British Chancellor George Osborne is set for a showdown or climb-down with his EU counterparts today (15 May) as finance ministers meeting in Brussels seek to push through capital requirements proposals against opposition from the UK and Bulgaria.
At the heart of the dispute is whether countries like Britain should be allowed to enforce stricter capital rules than those agreed for at the European Union level. The issue triggered a public fallout between Osborne and his EU counterparts at a meeting of finance ministers earlier this month.
The dispute also highlights the broader struggle for influence over financial policy in a bloc shaken by the worst financial crisis in a generation. Britain has been fighting to maintain financial authority over the City of London, Europe's finance capital, as other EU members move to centralise supervision of banking and finance in Brussels and the London-based European Banking Authority (EBA).
Negotiations on the issue stalled in the early morning of 3 May, when the UK and Bulgaria rejected compromise proposals put forward by the Danish presidency, after marathon talks by finance ministers in Brussels failed to find a compromise.
Britain wants powers to raise minimum capital requirements beyond a 12% threshold (see background) – and to do so without reference to Brussels or the EBA. Meanwhile, France and other countries claim such a move would have a distorting effect on competition, and veer Europe away from much-needed central control.
UK has run out of road
The Danish presidency said it preferred “to seek the broadest possible agreement”, but would not hesitate to use EU treaty rules to push the proposal through since a qualified majority of member states was in favour.

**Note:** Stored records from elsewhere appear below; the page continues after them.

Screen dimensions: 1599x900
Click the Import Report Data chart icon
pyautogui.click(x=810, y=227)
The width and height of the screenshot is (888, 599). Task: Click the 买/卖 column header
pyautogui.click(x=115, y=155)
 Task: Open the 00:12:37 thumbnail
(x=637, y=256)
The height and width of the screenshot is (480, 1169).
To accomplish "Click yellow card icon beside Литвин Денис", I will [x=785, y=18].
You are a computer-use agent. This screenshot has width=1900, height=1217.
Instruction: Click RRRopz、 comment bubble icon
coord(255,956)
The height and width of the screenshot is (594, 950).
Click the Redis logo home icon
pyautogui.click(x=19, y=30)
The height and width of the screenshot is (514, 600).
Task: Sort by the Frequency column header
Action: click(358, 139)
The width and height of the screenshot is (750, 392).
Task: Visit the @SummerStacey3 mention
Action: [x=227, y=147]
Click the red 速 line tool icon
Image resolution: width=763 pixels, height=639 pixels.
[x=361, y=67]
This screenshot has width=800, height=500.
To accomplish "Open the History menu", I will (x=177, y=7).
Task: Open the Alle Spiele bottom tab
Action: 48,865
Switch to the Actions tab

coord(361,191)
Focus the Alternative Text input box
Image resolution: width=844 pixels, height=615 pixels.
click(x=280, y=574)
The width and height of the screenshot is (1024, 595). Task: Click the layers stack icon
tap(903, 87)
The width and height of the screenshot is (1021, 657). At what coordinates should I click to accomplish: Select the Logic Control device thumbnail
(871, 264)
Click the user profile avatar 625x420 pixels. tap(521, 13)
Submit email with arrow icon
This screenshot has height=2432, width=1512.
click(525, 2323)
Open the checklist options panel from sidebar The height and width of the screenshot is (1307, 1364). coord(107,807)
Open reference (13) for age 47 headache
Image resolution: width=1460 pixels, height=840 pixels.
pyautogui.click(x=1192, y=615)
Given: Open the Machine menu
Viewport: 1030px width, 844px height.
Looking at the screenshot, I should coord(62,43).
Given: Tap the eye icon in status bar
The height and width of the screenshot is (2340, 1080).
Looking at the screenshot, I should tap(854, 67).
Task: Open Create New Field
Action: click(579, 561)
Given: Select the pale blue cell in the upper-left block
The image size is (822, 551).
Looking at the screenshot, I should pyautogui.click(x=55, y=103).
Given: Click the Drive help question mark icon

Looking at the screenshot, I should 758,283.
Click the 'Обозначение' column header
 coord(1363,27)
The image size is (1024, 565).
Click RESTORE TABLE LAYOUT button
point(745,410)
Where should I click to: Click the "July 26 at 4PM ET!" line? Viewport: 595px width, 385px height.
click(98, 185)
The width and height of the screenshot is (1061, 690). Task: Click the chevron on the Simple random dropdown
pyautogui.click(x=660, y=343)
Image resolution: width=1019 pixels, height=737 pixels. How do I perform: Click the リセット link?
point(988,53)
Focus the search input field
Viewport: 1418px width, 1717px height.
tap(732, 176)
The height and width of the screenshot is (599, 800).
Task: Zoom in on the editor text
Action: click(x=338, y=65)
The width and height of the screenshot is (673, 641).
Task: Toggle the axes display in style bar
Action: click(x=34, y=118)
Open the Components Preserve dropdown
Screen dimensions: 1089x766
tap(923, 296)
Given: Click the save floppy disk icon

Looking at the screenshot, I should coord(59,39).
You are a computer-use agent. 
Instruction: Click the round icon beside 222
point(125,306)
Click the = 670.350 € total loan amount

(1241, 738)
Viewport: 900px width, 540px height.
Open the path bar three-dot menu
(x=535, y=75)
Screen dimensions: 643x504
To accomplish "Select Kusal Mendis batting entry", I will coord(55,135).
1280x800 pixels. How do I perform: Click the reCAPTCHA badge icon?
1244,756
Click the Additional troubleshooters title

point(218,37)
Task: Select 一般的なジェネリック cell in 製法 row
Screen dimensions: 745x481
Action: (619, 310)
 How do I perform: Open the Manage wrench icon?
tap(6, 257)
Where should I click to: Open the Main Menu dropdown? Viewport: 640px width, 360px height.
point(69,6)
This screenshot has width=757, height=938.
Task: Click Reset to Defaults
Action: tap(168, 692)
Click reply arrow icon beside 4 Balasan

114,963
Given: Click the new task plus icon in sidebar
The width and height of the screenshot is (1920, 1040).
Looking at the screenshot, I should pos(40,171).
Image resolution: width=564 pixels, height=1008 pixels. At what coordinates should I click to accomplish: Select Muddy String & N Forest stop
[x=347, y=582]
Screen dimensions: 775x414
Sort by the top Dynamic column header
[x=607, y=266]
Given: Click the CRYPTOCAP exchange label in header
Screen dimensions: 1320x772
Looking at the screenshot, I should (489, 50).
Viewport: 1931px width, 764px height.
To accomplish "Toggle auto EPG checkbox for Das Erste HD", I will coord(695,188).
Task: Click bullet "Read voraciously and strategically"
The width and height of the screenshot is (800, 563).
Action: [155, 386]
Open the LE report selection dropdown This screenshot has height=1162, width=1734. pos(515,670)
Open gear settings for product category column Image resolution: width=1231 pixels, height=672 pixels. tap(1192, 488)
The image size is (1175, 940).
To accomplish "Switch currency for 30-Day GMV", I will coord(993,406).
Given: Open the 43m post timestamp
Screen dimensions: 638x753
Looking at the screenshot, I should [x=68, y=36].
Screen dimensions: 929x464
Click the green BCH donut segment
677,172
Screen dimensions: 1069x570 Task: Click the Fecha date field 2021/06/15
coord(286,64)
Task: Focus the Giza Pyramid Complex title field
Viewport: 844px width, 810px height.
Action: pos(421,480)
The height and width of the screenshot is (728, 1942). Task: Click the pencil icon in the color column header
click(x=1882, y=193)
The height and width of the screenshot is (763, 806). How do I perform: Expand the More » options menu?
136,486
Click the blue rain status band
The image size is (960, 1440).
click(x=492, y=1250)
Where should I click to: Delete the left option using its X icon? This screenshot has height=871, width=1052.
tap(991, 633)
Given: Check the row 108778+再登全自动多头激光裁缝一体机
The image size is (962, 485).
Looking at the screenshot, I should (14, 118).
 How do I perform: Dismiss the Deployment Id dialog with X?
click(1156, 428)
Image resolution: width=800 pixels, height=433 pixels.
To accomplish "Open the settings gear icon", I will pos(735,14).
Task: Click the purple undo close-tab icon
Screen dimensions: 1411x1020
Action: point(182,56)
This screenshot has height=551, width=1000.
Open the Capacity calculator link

Negotiations have been kept open by the Danish presidency, and the UK is still prepared to negotiate, claiming agreement is almost within reach. But other member states suggest the country has run out of road, leaving Osborne little option but to back down or remain out-gunned.
“It is clear that following the extreme pugnacity of George Osborne at the last meeting that there is little left to discuss, and we will move quickly to adopt the compromise from last time,” said one EU diplomat.
Britain wants to reject the proposal, claiming that the compromise blocks it from implementing recommendations for the overhaul of its banking system made by John Vickers, a former Bank of England economist. It may decide, however, to avoid another high-profile show-down with the hope that it can claw back some ground later.
The use of a qualified majority vote would be unusual and indicate frustration among member states at the UK's intransigence. Britain could seek to amend the proposal further in the legislative process, however, since a trialogue negotiation between the European Commission, Parliament and Council will follow before the proposal is agreed.
The UK for its part maintains that the compromise fails to adequately transpose rules agreed on by the Basel Committee on Banking Supervision, which the EU must implement before the end of this year.
UK, France and Germany to agree on 2013 EU budget cuts
Elsewhere, the UK is likely to agree with other countries that a European Commission proposal to increase the EU's expenditure by 6.8% during 2013 should be rejected. The UK, France and Germany, along with other net contributors, are all set to reject the Commission proposals.
Meanwhile, the European Parliament voted on the capital requirements proposal yesterday (14 May), agreeing that flexibility on bank capital should be allowed, but only with the clearance of the Commission, a condition the UK opposes.
In the same package of measures, the Parliament's economic and monetary committee voted to limit bankers' bonuses to 100% of their basic pay.
This follows calls from Internal Market Commissioner Michel Barnier for "tougher action" on bank bonuses, in the wake of an EBA report published last month.
The report – which Barnier said made for “startling reading” – found that bonuses paid to bank executives in one unnamed EU country were more than three times basic pay, and in one case a bonus of more than nine times basic pay was reported.